(Data extracted from a collection)
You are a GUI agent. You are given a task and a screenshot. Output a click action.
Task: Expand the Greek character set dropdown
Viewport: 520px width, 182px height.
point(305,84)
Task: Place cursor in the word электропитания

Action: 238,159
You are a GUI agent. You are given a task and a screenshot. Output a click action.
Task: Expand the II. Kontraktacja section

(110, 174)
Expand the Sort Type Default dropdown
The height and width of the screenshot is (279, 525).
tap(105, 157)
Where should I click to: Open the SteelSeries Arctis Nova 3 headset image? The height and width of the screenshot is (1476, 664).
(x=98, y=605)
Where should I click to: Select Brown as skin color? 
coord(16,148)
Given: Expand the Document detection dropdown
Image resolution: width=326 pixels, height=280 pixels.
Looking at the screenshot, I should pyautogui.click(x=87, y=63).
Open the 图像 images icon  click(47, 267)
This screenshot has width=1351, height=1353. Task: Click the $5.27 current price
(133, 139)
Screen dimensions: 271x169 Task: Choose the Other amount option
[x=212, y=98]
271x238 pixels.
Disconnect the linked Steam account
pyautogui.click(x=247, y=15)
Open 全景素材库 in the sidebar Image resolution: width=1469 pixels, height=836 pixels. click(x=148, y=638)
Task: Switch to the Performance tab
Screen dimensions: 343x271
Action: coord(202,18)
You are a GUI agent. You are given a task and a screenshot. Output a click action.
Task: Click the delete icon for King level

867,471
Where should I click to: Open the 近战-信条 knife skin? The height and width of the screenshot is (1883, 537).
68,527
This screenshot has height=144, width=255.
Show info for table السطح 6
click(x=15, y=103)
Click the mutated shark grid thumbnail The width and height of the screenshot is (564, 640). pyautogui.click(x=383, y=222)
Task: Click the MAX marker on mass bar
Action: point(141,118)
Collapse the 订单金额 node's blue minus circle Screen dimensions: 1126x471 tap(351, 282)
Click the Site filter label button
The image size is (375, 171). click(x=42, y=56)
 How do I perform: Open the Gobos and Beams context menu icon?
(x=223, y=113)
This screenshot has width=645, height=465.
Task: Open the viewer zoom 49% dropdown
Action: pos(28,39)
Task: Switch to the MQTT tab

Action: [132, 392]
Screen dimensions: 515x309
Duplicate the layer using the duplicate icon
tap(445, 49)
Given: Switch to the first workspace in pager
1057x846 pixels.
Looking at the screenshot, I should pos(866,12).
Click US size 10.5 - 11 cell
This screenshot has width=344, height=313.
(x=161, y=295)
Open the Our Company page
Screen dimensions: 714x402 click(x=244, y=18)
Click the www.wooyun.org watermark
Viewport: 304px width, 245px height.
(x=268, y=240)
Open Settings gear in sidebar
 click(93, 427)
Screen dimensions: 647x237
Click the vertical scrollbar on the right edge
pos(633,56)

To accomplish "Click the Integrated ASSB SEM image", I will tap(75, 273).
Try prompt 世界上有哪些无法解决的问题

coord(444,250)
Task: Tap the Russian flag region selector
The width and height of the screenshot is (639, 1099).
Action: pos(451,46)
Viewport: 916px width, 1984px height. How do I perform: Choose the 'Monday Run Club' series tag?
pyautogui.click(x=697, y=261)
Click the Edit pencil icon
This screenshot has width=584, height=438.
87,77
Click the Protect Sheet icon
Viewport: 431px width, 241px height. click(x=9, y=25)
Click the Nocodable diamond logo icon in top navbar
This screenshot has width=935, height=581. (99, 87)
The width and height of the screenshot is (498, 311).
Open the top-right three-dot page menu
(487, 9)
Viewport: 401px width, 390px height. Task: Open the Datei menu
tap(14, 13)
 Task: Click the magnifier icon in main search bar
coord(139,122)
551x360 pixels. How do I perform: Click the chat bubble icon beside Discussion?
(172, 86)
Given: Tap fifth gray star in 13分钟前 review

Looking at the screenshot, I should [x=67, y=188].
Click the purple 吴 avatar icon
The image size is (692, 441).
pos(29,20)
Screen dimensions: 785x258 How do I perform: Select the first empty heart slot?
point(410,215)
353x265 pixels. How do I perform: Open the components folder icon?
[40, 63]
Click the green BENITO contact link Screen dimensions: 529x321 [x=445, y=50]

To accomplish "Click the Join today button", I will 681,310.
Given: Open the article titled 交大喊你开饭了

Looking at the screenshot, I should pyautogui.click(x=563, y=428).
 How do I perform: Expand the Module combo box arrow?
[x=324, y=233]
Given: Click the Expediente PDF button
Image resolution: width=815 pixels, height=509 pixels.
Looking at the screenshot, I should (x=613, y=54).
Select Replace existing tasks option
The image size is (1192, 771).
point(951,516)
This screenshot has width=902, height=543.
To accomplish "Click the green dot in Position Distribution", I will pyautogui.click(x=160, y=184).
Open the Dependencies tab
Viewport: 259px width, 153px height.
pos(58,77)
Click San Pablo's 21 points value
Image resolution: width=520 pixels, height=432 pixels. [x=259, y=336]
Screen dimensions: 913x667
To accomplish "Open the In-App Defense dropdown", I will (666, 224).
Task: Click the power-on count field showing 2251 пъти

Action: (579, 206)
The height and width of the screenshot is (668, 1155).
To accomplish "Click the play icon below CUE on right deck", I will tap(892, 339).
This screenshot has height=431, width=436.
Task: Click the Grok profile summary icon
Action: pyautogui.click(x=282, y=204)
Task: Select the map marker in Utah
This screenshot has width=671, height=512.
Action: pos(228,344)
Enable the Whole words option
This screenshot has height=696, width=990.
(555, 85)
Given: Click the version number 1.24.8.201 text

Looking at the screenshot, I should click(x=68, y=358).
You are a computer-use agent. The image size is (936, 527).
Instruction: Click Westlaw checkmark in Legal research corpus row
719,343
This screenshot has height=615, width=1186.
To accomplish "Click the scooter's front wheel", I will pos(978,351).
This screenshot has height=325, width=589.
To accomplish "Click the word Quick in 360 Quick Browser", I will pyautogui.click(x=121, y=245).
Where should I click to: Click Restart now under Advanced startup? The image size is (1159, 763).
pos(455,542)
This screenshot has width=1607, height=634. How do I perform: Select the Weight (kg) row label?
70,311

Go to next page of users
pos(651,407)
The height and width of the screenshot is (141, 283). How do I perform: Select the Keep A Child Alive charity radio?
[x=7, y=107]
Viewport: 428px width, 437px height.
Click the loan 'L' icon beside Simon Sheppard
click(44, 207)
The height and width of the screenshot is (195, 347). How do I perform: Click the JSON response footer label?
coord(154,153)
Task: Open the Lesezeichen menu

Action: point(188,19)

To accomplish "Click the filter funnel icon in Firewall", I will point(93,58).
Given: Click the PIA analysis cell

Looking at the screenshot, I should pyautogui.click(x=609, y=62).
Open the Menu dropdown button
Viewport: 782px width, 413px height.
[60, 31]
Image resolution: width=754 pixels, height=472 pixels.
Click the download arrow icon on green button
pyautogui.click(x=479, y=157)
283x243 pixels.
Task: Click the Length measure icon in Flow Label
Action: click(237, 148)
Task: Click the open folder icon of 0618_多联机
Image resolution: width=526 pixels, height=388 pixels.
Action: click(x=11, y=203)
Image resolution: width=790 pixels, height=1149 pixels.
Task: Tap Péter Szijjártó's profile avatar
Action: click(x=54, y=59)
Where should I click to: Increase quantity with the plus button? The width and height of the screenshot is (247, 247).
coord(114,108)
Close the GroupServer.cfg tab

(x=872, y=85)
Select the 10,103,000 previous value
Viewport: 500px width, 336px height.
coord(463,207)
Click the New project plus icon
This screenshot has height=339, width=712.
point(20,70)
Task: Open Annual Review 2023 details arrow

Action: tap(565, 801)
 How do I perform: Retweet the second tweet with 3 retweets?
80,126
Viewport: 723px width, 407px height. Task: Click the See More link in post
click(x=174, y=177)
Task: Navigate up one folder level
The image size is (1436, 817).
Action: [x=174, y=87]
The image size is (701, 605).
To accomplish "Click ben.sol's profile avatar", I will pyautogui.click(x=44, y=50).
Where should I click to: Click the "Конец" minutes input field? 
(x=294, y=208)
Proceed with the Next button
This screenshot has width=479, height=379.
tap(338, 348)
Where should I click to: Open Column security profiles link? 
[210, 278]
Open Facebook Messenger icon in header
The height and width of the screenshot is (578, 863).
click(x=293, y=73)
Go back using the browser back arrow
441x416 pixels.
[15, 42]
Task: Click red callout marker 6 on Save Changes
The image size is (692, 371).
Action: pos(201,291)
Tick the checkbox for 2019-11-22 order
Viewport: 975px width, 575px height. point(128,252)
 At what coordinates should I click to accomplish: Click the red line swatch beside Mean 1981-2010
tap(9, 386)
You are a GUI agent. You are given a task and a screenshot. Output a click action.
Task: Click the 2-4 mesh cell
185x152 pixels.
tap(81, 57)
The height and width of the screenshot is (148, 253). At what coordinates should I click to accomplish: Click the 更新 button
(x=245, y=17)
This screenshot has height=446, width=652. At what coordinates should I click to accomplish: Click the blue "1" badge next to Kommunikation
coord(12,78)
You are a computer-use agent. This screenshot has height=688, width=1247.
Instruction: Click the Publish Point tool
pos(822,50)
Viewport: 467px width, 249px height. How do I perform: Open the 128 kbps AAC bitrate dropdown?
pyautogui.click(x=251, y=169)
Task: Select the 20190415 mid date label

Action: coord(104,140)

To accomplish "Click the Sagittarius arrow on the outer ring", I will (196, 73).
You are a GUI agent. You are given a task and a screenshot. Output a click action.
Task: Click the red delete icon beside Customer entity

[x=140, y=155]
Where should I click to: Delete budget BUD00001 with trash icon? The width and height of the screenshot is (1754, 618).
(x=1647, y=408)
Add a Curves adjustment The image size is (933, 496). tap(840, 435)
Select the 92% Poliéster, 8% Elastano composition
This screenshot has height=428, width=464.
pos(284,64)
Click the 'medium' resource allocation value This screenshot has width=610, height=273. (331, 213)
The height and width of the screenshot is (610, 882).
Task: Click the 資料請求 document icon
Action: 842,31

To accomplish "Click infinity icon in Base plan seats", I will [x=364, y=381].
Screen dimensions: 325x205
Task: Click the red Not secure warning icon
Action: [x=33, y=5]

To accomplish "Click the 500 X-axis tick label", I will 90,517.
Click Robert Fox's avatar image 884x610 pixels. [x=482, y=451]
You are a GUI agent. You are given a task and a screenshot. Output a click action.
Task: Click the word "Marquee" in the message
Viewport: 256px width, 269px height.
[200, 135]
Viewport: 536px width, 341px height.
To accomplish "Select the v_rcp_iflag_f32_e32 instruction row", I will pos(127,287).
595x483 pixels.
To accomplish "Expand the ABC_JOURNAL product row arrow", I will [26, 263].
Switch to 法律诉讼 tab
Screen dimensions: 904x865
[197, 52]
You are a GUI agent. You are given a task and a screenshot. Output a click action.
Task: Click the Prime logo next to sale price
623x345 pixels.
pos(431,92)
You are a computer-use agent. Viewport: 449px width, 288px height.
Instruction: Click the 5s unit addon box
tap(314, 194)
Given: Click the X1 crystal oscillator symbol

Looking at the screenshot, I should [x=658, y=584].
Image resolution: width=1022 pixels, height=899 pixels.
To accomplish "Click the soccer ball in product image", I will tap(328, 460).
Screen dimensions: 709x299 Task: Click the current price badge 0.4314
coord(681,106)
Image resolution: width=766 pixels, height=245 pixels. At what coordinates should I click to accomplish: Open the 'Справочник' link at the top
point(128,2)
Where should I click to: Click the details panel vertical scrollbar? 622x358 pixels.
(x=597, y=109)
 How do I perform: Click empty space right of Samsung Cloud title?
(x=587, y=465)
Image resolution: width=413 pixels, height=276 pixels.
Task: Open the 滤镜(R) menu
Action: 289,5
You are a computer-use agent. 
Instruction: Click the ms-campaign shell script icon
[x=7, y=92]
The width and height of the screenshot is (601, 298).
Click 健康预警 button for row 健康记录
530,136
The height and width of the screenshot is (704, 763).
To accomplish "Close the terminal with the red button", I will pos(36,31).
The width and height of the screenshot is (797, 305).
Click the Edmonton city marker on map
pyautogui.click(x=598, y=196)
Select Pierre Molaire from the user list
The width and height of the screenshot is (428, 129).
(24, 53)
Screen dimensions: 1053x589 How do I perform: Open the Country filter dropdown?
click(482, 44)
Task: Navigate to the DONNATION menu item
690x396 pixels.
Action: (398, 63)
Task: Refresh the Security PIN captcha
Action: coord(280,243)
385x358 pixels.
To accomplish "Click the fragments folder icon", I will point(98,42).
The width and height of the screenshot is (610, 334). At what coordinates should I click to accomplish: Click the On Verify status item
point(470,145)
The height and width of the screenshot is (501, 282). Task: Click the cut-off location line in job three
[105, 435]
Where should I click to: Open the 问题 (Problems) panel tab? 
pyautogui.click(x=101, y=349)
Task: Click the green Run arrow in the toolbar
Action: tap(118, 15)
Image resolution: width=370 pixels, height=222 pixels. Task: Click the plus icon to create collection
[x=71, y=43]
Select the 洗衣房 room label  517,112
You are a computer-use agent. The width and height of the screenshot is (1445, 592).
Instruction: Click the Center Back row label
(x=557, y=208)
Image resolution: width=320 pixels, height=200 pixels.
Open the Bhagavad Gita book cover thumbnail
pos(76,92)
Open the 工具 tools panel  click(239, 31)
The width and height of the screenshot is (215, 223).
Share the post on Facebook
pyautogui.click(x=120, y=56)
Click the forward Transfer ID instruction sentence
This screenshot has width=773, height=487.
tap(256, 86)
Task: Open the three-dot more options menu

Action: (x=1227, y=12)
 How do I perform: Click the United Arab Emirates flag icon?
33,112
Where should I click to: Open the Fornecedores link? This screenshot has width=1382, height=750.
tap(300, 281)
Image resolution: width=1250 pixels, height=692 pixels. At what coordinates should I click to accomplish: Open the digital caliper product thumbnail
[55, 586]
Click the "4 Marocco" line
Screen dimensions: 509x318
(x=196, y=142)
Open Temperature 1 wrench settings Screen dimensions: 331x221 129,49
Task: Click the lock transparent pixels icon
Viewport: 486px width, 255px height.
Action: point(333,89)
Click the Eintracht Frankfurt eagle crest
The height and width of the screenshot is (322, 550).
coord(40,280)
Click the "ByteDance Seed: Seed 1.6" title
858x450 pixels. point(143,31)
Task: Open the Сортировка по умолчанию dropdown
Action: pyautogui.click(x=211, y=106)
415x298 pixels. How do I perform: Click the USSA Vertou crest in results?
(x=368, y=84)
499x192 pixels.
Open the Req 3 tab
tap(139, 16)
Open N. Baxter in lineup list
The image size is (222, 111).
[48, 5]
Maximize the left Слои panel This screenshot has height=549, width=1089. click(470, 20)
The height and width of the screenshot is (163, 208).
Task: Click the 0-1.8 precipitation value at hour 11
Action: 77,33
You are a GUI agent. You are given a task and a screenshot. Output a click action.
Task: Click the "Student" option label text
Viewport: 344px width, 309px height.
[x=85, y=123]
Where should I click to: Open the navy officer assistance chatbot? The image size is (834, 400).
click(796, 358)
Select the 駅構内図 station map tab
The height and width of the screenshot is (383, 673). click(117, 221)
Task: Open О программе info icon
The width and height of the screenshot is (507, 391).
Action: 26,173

▶ [Your assignment]
Would you please repeat exactly the lines above, starting at the line with "The width and height of the screenshot is (215, 223)." and stopping at the line with "Task: Click the lock transparent pixels icon", both included?

▶ [Result of this exercise]
The width and height of the screenshot is (215, 223).
Share the post on Facebook
pyautogui.click(x=120, y=56)
Click the forward Transfer ID instruction sentence
This screenshot has width=773, height=487.
tap(256, 86)
Task: Open the three-dot more options menu

Action: (x=1227, y=12)
 How do I perform: Click the United Arab Emirates flag icon?
33,112
Where should I click to: Open the Fornecedores link? This screenshot has width=1382, height=750.
tap(300, 281)
Image resolution: width=1250 pixels, height=692 pixels. At what coordinates should I click to accomplish: Open the digital caliper product thumbnail
[55, 586]
Click the "4 Marocco" line
Screen dimensions: 509x318
(x=196, y=142)
Open Temperature 1 wrench settings Screen dimensions: 331x221 129,49
Task: Click the lock transparent pixels icon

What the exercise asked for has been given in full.